Ms. Relentless: I don’t feel well, I want to go to bed.

Me: I’m sorry, the nurses don’t want you in the room by yourself. It’s a safety issue. What happens if you try to get up and fall?

Ms. R: I just don’t feel well, I have to sit on this chair all day and it’s tiring. I’d rather lay in my bed, my back hurts.

{Therapist offers to bring her a pillow for her wheelchair. She comes back with a pillow and a magazine for her}

Ms. R: **Quiet for 2 minutes** When my daughters come, I’m going to tell them to take me out of this place. Some people talk to me nice, and others treat me bad, I don’t know why I don’t do anything to anybody.

Me: *thinking* I’m sure your daughters want you to be as comfortable as possible, but people here have your best interest at heart.

Ms. R: Some people here have ill intentions, I don’t know why I don’t do anything to anybody.

Me: *quiet*

Ms. R: I don’t feel well, I want to go to my room.

Me: You can’t go to your room until after lunch. You have to wait a little while.

Ms. R: My stomach hurts, can I have some coffee?

Me: You already had breakfast, lunch will be served in another 30 minutes.

Ms. R: I don’t feel well, I want to go to my room. I’m not bothering anyone when I’m in my room laying down.

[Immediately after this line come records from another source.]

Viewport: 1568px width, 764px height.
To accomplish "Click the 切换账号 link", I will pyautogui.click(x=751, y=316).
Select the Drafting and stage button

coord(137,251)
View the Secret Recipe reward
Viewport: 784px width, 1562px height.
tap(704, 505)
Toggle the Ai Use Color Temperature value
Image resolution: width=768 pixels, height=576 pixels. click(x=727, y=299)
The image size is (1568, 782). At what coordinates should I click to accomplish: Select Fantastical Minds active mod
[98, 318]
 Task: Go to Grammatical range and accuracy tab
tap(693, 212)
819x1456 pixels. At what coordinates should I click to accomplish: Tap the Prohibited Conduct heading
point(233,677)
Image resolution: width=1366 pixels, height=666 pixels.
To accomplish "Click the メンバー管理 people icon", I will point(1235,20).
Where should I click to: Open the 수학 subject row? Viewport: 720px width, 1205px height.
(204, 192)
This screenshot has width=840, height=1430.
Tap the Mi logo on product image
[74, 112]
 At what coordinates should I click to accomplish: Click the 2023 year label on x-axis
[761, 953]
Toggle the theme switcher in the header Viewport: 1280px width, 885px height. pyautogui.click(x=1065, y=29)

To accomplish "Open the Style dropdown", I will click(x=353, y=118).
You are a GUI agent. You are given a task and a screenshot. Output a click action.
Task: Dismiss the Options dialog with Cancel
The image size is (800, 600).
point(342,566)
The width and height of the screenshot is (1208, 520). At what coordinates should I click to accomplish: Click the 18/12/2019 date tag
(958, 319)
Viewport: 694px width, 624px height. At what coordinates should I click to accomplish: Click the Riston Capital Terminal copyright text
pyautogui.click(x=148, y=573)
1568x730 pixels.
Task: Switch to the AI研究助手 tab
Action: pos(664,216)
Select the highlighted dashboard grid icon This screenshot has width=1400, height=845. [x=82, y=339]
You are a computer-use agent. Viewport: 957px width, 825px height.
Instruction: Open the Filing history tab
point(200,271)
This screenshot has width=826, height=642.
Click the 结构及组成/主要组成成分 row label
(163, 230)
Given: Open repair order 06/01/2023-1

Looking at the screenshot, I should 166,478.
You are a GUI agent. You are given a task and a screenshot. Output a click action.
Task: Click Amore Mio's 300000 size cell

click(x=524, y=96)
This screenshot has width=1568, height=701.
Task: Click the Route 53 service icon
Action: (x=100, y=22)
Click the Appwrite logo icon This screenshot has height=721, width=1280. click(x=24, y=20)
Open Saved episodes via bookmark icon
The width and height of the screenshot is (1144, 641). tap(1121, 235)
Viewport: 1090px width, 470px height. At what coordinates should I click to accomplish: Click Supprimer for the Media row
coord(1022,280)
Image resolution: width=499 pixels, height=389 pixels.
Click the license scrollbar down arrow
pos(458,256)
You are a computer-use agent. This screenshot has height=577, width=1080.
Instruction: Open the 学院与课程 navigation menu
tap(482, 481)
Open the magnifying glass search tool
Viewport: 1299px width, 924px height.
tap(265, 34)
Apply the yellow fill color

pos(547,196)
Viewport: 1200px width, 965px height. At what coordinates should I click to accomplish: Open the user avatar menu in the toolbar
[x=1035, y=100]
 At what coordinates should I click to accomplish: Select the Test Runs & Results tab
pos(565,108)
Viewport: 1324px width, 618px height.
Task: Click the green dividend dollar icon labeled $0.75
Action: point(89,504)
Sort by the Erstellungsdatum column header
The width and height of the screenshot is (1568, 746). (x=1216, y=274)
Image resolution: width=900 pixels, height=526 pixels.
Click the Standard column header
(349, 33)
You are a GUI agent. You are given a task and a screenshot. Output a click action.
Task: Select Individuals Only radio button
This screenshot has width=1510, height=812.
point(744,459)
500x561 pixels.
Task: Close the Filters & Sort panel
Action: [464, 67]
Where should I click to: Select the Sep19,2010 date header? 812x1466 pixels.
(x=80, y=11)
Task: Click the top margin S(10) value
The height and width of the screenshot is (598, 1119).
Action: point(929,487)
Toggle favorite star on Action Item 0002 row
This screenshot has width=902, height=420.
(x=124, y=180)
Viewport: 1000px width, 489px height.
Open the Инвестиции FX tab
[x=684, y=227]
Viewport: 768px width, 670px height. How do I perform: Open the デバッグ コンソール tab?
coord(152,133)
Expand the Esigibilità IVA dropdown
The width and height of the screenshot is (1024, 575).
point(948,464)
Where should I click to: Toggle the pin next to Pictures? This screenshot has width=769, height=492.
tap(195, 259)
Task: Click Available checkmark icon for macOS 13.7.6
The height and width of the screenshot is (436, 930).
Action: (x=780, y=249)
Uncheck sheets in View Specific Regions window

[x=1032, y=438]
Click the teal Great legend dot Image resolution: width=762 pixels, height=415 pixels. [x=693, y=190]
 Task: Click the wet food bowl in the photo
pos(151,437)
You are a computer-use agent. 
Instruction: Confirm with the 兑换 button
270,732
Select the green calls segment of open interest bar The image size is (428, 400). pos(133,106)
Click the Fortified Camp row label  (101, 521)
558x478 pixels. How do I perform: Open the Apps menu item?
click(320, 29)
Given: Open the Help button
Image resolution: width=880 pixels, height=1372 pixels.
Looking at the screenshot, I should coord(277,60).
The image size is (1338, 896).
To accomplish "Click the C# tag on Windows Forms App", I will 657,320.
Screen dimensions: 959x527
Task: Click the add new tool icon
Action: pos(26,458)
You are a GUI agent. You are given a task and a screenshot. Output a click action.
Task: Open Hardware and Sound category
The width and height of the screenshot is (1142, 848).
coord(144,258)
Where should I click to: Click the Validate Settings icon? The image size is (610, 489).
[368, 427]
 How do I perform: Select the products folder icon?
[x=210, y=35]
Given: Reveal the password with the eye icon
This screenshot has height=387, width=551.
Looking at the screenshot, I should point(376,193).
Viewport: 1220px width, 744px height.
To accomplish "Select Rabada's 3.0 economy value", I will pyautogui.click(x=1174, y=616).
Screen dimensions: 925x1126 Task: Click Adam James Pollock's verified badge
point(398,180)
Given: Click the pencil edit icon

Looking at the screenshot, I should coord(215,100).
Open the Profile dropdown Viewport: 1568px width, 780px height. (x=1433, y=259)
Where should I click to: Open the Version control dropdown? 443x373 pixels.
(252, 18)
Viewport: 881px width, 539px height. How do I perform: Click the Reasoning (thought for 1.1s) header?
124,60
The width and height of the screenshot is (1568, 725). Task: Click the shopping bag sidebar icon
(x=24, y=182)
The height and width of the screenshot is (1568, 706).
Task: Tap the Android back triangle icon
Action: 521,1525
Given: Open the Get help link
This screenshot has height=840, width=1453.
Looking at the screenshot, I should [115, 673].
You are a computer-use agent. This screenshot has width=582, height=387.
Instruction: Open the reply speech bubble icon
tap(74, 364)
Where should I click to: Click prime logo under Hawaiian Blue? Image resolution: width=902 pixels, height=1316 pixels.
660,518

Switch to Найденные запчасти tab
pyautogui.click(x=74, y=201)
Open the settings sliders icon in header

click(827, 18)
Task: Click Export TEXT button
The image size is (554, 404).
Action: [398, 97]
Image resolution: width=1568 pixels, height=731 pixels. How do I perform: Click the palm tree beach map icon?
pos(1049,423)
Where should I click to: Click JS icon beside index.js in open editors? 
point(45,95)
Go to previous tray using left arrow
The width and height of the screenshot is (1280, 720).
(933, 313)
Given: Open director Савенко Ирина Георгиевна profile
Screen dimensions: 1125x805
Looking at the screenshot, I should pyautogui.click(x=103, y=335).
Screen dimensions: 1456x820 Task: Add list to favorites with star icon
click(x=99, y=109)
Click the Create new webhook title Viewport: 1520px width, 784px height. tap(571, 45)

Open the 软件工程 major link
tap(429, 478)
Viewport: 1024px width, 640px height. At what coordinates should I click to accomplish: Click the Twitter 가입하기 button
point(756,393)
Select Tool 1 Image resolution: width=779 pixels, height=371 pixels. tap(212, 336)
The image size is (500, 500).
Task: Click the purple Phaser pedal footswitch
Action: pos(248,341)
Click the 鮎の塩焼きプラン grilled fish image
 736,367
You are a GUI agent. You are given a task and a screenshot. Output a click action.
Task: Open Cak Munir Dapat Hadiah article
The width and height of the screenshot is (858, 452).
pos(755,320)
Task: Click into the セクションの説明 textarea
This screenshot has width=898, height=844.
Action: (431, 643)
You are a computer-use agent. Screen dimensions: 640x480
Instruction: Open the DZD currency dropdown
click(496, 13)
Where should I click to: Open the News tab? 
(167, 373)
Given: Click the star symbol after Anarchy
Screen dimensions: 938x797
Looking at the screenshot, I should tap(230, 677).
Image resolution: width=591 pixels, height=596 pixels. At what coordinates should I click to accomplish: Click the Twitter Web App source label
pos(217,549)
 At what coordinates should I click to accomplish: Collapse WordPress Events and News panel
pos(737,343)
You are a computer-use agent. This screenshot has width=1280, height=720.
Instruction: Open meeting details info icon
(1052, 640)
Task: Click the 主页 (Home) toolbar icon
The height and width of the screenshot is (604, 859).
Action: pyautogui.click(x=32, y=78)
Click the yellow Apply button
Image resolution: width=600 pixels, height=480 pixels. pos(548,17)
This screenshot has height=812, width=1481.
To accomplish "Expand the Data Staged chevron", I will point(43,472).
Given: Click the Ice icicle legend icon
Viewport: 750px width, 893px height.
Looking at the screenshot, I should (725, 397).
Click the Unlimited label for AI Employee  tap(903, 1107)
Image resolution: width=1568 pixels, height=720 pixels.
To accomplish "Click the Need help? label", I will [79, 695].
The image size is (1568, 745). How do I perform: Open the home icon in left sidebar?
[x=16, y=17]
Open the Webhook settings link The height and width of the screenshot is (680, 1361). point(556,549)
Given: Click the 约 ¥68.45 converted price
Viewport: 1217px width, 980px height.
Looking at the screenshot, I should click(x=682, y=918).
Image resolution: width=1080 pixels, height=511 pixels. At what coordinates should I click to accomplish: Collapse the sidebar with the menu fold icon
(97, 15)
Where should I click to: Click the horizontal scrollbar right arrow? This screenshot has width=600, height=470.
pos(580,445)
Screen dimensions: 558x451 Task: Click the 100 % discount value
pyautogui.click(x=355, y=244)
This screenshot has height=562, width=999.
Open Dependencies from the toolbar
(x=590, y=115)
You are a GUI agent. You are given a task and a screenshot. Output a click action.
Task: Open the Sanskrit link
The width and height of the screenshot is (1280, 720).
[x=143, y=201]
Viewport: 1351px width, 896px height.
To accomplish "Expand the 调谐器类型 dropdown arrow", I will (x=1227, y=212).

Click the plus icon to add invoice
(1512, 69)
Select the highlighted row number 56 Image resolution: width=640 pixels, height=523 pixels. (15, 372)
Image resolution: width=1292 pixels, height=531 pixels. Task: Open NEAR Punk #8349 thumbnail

This goes on for about the next half hour, until I practically have nothing else to say. I realize that the art of persuasion is harder than I anticipate, and takes some real skill, not mere back-and-forth. Negotiation is tied in there somehow as well, but since I don’t know necessarily what I can or cannot promise, I don’t want to put my foot in my mouth.

Wed Jan 18th, 10am-1:30pm

Today was probably the most productive day for me. There was a professional art class held with an outside teacher who comes once a week, and I got to see just how therapeutic painting can be. First, everyone chose pictures from magazine cut-outs. Then with their palate’s chosen, and the drawing/free-handing begins. I help with small details in paintings, or simply when someone’s hand gets tired, I encourage them by picking up the brush and filling in what they don’t have the strength to finish. I love how engaged and encouraging the art teacher is, they trust her judgment, advice and opinions. When I realize that an outlet such as art is something most of the residents look forward to every week, I start to be thankful for those people who take their jobs seriously in that place. I know sometimes the work can get redundant, even frustrating, but those caregivers are very, very necessary.

Nursing homes are not necessarily the happiest place, but some do their very best to offer a real home environment. Before seeing how one works first-hand, I thought bad about the family’s who drop their elderly and go on about their lives. I could never imagine putting my mother in her old age in a place like that, but I know that for someone who needs care around-the-clock a home-based nurse costs lots of money and circumstances play a major role in such a difficult decision. I know it’s easy to judge what you will do when you’re not being faced with the situation. When that time comes, I pray to God that I have the flexibility to take care of my mother. But I no longer knock those who are forced to place their loved ones in the hands of strangers.